This invention relates to an ice cube-making machine that is quiet at the location where ice is dispensed.
Ice cube-making machines generally comprise an evaporator, a water supply and a refrigerant/warm gas circuit that includes a condenser and a compressor. The evaporator is connected to the water supply and to a circuit that includes the condenser and the compressor. Valves and other controls control the evaporator to operate cyclically in a freeze mode and a harvest mode. During the freeze mode, the water supply provides water to the evaporator and the circuit supplies refrigerant to the evaporator to cool the water and form ice cubes. During the harvest mode, the circuit diverts warm compressor discharge gas to the evaporator, thereby warming the evaporator and causing the ice cubes to loosen and fall from the evaporator into an ice bin or hopper.
When installed in a location, such as a restaurant, where a small footprint is needed, ice making machines have been separated into two separate packages or assemblies. One of the packages contains the evaporator and the ice bin and is located within the restaurant. The other package contains the compressor and condenser, which are rather noisy. This package is located remotely from the evaporator, for example, outside the restaurant on the roof. The evaporator package is relatively quiet as the condenser and compressor are remotely located.
This two package ice cube-making machine has some drawbacks. It is limited to a maximum height distance of about 35 feet between the two packages because of refrigerant circuit routing constraints. Additionally, the compressor/condenser package weighs in excess of about 250 pounds and requires a crane for installation. Furthermore, service calls require the mechanic to inspect and repair the compressor/condenser package in the open elements, since it is typically located on the roof of a building. Due to inclement weather, it would be highly desirable to be able to work on the compressor in doors, since it is only the condenser that requires venting to the atmosphere.
During harvest mode, the condenser is bypassed so that refrigerant is supplied from the compressor in vapor phase to the evaporator. When the compressor is located a distance from the evaporator, the refrigerant tends to partially change to liquid phase as it traverses the distance, thereby affecting the efficiency warming or defrosting the evaporator. One prior art solution to this problem uses a heater to heat the vapor supply line. Another prior art solution locates a receiver in the same package as the evaporator and uses the vapor ullage of the receiver to supply vapor to the evaporator. Both of these solutions increase the size of the package and, hence, its footprint in a commercial establishment.

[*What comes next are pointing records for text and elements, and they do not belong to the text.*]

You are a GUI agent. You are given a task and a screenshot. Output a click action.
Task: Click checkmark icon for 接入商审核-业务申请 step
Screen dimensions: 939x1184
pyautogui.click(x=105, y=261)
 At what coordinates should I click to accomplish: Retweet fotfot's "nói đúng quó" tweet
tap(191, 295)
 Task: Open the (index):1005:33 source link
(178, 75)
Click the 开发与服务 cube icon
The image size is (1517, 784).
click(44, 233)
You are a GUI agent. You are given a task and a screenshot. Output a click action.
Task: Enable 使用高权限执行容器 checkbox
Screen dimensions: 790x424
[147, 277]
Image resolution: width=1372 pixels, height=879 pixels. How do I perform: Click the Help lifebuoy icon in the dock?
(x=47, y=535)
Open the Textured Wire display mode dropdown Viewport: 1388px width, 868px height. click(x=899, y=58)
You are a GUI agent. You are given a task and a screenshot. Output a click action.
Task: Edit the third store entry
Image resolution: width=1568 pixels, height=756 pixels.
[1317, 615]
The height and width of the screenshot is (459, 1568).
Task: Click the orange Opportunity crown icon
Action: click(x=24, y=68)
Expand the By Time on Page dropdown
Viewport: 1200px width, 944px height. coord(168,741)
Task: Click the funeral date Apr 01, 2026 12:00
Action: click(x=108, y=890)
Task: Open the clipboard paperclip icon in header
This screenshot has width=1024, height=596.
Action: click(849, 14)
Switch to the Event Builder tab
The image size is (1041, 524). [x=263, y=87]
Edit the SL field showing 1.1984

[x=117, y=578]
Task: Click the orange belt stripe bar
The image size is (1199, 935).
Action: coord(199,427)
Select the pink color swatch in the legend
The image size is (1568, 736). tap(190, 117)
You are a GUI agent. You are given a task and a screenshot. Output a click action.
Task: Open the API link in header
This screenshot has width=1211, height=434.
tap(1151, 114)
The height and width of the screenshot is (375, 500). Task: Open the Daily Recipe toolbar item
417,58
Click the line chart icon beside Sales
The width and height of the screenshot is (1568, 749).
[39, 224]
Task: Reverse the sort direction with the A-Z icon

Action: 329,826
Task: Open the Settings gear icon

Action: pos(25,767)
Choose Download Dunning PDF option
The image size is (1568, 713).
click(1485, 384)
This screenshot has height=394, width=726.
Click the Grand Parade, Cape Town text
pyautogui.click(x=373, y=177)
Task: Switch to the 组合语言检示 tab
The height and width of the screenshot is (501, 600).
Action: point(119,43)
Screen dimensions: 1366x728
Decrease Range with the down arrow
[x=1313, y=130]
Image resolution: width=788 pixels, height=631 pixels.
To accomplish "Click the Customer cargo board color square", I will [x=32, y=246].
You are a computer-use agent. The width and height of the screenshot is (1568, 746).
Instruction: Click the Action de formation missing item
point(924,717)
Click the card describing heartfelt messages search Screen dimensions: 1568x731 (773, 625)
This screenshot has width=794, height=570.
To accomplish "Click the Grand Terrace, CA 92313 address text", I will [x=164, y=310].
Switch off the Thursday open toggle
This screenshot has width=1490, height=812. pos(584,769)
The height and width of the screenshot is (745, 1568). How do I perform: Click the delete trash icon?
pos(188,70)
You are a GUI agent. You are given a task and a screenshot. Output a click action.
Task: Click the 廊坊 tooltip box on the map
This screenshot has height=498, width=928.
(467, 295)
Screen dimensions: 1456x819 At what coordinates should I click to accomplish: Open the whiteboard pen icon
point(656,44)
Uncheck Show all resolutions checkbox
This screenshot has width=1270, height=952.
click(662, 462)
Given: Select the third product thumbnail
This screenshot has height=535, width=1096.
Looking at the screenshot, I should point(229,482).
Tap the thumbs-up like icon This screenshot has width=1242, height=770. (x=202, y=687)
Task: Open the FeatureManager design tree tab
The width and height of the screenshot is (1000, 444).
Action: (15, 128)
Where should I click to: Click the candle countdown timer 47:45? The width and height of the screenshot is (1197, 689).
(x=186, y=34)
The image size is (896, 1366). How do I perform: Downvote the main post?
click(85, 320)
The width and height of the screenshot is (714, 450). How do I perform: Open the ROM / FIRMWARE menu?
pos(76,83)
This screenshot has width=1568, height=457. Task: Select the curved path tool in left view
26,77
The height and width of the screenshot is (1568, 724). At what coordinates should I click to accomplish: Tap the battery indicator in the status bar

Thus, there is a need for a quiet ice cube-making machine that has a larger height distance between the evaporator and the condenser and a lighter weight for installation without the need for a crane.
There is also a need for an efficient way of providing vapor to an evaporator during harvest mode.
There is a continuing need for a low profile ice making apparatus which overcomes known installation problems.
There is also a need for an ice cube-making machine that has a compact configuration of multiple condensers and a lighter weight for installation.
The ice cube-making machine of the present invention satisfies the first need with a three package system. The condenser, compressor and evaporator are located in separate ones of the packages, thereby reducing the weight per package and eliminating the need for a crane during installation. The compressor package can be located up to 35 feet in height from the evaporator package. For example, the evaporator package can be located in a restaurant room where the ice cubes are dispensed and the compressor package can be located in a separate room on another floor of the building, such as a utility room. This allows for service thereof to be made indoors, rather than outdoors as required by prior two package systems. The condenser package can be located up to 35 feet in height from the compressor package. For example, the condenser package can be located on the roof of the multistory building.
The evaporator package has a support structure that supports the evaporator. The compressor package has a support structure that supports the compressor. The condenser package has a support structure that supports the condenser.
The present invention satisfies the need for providing vapor to the evaporator during harvest mode by increasing the pressure and temperature of the refrigerant in the evaporator. This is accomplished by connecting a pressure regulator in circuit with the return line between the evaporator and the compressor. The pressure regulator limits flow, which increases pressure and temperature of the refrigerant in the evaporator. To achieve a small footprint of the evaporator package, the pressure regulator can be located in the compressor package.